Writing classes in all genres are part of the business plan for Amazing Books & Records to bring a full-time bookstore to the South Side for the first time in years.

click to enlarge Amazing Books to expand to Pittsburgh’s South Side, add writing classes
CP Photo by Bill O'Driscoll
Schwartz Living Market, on the South Side
Amazing Books owner Eric Ackland has signed a lease for the Schwartz Living Market space on East Carson Street and plans to begin bookselling operations there by June 1. A coffeeshop and café are to follow, Ackland tells CP, followed by a roster of writing workshops, modeled on New York’s Gotham Writers Workshop and Boston’s Grub Street.

Ackland tells CP that he believes that the classes in his Steel Quill Writers Workshop, taught by professional writers, could very well become his business’s largest source of revenue. The workshops would cover fiction, screenplays, copywriting, technical writing, blogging and more, he says.

Meanwhile, the new 4,600-square-foot space would allow Amazing Books to display more of its inventory of used books than is possible at either of its current locations, Downtown and in Squirrel Hill. “It’s large and it’s beautiful,” he says of the new space. Ackland also envisions carrying a small selection of new books, as well as greeting cards. The other two locations will remain open for now, he says.

The building’s owner, Elisa Beck, sounds similarly enthused. The building, roughly a triple-wide storefront, formerly housed Schwartz Market, a neighborhood grocery that opened in 1938 and closed in 2011. Beck has been working to turn the spacious two-story structure into a hub for ideas to create a greener society, and renovating it into a “living building,” one that makes all its energy and processes its own stormwater and wastewater, among other qualities.

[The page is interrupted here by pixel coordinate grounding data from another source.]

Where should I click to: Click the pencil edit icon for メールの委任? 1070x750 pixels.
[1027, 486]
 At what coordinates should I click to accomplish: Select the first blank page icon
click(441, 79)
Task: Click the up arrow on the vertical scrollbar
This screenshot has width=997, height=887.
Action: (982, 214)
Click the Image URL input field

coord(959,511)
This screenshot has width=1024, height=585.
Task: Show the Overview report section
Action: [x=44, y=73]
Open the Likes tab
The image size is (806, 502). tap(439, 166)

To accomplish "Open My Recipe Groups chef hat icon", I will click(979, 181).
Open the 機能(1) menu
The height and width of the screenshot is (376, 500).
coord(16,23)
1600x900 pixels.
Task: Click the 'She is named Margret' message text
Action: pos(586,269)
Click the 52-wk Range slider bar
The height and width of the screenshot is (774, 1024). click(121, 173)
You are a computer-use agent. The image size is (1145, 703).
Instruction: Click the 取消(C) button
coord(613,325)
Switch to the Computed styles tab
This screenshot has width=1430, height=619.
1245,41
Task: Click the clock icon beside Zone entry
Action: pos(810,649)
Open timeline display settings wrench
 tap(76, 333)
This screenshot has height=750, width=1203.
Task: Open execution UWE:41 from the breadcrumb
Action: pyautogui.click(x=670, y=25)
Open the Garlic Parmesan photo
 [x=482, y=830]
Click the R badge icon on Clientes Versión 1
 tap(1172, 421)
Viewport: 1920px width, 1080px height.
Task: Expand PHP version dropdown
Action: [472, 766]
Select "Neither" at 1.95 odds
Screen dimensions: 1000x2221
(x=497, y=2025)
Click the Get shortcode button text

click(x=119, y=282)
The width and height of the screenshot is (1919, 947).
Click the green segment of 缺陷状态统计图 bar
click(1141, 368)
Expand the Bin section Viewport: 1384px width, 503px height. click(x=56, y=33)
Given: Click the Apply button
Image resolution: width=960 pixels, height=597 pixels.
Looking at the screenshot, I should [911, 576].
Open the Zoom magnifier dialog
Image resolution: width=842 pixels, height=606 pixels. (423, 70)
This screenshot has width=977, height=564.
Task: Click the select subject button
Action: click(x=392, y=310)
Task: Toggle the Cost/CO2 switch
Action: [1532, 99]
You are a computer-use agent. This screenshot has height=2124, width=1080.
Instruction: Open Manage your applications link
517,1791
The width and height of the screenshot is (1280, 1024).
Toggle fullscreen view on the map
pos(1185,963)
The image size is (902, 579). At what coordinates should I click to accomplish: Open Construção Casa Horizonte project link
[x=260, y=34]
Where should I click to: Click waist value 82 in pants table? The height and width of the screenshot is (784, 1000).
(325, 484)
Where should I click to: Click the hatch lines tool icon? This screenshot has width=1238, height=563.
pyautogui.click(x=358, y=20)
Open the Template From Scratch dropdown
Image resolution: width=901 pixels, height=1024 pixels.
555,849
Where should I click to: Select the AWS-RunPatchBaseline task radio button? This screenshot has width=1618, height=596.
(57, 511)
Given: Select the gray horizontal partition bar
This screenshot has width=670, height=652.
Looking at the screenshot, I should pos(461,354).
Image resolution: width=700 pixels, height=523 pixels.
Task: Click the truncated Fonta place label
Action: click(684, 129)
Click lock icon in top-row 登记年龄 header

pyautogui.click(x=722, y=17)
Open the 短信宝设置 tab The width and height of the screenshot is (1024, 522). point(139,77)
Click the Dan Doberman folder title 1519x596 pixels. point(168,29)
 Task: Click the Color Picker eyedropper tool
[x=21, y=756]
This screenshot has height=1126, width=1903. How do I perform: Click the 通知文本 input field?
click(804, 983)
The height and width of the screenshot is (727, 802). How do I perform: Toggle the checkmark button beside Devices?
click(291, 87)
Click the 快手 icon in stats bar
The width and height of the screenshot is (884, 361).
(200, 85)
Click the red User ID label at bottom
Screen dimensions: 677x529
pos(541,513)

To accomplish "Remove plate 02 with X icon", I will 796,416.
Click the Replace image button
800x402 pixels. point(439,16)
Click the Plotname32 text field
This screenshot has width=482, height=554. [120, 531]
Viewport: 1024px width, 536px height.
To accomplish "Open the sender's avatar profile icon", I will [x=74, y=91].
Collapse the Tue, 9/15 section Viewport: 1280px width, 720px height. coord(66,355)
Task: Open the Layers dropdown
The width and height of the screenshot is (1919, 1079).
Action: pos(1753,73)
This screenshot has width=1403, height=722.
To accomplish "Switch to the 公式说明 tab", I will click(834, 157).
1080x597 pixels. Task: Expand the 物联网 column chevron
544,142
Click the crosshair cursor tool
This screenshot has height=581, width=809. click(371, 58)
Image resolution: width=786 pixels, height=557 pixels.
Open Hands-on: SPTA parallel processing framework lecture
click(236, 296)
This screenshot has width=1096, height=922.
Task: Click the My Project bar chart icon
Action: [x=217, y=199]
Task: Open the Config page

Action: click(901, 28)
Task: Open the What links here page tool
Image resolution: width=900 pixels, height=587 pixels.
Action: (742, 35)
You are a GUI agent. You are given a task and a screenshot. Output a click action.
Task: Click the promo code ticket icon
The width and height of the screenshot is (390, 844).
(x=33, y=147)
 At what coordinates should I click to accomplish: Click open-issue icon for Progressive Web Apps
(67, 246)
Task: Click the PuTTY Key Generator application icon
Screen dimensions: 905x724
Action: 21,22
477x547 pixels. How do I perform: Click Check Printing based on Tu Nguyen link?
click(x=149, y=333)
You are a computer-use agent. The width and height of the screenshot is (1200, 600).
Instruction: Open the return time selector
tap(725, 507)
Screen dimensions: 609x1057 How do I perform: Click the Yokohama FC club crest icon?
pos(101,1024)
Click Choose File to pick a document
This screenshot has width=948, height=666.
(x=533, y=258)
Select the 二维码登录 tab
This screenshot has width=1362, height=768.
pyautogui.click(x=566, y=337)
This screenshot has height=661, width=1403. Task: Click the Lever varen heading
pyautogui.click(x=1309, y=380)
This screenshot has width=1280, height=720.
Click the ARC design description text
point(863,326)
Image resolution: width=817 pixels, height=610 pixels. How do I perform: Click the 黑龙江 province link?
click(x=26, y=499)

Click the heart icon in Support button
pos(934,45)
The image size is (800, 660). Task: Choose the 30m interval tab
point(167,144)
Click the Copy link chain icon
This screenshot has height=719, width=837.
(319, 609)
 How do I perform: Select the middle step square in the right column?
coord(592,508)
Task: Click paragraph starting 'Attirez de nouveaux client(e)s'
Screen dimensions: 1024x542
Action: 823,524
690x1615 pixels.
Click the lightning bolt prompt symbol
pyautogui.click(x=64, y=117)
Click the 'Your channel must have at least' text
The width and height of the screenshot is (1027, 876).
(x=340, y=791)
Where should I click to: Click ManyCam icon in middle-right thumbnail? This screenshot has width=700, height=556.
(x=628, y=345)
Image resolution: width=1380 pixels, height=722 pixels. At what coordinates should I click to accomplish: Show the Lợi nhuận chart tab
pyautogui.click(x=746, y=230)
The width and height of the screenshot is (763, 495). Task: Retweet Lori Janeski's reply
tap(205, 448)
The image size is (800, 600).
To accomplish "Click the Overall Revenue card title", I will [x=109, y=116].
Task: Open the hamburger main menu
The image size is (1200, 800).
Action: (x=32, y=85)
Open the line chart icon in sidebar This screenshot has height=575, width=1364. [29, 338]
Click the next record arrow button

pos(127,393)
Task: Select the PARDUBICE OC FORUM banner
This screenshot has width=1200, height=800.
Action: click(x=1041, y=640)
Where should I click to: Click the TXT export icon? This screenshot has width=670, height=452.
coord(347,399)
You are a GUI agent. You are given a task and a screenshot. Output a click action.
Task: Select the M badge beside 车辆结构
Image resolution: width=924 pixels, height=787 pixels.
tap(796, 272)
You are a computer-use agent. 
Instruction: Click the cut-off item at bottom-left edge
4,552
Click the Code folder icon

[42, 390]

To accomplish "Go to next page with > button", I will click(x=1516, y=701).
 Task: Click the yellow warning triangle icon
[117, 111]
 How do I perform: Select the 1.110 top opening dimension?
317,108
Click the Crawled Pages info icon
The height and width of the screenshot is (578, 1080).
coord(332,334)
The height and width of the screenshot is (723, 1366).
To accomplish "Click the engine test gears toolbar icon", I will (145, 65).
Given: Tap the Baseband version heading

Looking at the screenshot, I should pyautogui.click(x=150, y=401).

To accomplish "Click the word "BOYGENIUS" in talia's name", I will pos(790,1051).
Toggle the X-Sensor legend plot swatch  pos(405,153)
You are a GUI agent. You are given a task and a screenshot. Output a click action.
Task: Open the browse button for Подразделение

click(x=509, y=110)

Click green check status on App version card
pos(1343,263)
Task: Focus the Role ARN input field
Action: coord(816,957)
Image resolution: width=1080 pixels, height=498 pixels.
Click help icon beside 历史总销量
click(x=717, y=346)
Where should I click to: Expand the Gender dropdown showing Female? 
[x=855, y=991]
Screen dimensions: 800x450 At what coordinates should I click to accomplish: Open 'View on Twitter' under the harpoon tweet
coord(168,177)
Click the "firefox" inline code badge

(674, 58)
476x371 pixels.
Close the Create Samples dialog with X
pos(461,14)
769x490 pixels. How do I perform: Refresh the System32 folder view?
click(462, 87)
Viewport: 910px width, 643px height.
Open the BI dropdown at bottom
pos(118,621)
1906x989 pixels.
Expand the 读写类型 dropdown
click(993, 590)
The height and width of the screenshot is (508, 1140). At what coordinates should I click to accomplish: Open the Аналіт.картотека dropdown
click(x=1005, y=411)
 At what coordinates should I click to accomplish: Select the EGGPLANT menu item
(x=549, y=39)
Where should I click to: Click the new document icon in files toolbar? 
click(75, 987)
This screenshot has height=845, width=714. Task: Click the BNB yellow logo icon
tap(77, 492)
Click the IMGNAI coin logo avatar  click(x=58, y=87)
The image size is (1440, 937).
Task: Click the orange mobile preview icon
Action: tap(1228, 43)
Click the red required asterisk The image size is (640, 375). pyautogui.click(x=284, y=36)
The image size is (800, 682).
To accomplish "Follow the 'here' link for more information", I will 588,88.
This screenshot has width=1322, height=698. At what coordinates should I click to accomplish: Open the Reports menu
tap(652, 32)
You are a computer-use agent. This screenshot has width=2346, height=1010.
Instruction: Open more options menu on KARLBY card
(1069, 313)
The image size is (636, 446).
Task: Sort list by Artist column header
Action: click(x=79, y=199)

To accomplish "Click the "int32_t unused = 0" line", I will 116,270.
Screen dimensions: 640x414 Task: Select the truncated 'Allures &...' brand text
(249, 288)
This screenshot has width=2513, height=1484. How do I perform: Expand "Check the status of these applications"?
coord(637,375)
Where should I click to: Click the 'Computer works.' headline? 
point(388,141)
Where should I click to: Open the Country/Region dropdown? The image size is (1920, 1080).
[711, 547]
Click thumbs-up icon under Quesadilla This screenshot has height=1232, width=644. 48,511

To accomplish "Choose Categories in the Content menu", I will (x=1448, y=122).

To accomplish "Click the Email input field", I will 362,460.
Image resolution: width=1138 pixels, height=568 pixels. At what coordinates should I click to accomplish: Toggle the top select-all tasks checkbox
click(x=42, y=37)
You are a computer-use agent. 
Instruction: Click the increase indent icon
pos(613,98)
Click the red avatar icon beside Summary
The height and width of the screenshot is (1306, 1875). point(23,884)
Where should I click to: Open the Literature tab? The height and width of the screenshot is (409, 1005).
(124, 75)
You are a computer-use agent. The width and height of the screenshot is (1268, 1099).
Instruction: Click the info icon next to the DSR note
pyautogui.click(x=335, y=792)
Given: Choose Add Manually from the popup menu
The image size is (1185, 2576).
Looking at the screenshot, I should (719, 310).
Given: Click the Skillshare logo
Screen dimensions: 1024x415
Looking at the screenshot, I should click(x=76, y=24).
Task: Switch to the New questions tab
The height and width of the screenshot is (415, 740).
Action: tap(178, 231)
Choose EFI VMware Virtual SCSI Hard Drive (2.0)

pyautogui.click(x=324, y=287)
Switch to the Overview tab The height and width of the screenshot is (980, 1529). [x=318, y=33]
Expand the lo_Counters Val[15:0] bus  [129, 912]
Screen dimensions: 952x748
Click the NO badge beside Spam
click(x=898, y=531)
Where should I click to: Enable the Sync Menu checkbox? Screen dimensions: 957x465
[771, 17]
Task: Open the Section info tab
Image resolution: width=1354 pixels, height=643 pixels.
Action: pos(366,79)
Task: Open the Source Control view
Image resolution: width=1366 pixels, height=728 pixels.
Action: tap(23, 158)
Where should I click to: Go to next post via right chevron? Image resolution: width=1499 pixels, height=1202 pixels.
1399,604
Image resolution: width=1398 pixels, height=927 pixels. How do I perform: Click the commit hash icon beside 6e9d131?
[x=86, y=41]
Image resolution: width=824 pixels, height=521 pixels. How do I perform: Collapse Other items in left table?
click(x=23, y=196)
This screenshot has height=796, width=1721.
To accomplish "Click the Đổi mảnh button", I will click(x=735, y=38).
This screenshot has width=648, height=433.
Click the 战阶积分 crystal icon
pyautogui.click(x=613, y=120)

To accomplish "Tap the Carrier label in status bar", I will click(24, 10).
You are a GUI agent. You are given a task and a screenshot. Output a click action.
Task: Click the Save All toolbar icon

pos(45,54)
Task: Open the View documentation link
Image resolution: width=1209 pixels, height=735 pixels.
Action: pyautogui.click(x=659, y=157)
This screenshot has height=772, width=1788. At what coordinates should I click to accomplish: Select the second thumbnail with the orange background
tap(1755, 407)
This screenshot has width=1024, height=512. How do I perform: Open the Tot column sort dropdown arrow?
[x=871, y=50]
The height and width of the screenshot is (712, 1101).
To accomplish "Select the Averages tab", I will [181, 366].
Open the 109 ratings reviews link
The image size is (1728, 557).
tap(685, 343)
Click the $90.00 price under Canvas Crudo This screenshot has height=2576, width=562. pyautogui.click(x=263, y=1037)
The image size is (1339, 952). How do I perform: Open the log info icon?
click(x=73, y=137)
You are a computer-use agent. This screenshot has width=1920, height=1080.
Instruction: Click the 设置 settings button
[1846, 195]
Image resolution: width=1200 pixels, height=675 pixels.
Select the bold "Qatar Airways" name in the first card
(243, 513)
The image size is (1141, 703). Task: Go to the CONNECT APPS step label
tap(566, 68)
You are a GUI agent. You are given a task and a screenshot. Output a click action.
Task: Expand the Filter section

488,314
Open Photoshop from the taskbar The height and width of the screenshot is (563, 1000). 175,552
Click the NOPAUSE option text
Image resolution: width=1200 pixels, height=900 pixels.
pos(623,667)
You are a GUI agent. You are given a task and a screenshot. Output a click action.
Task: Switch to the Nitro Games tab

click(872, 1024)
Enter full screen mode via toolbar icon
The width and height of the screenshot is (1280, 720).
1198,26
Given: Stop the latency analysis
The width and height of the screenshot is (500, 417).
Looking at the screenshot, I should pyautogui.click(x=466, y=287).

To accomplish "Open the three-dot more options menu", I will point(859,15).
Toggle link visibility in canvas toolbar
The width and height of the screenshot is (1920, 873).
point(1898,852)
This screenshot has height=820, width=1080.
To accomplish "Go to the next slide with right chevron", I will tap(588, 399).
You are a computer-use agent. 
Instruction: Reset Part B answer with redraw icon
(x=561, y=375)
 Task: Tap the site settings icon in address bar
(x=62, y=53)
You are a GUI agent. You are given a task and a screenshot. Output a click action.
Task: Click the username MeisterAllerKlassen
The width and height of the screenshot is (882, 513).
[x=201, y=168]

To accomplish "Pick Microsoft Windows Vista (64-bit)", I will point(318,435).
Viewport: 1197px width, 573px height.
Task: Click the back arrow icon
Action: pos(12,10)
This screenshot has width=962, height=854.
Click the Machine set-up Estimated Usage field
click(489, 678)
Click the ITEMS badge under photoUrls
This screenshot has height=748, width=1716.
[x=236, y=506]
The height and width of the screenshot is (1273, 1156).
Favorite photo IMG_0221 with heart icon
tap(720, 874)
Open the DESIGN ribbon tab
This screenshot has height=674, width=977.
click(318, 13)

For a few years, the building housed a marketplace for vendors of healthy-living products, and more recently an artists’ co-op. The plan for Amazing Books in the space is “just really exciting,” she says, and in line with her vision. (Those interested to learn more can contact her at [email protected].)

Ackland’s expansion comes at a time when, even in the era of e-books and online book-retailers, brick-and-mortar bookshops in Pittsburgh are experiencing a rebirth. And he says that his current stores are profitable (thanks in part to online sales, which Ackland says make up “close to a third” of Amazing’s business).

However, the new store would face some challenges. The loss of bookshops on the South Side during the early 2000s probably wasn’t a coincidence: Neither the rise of bar culture nor the changing local demographic necessarily bodes well for walk-up sales, for instance. An attempted third location in Oakland “bombed,” says Ackland.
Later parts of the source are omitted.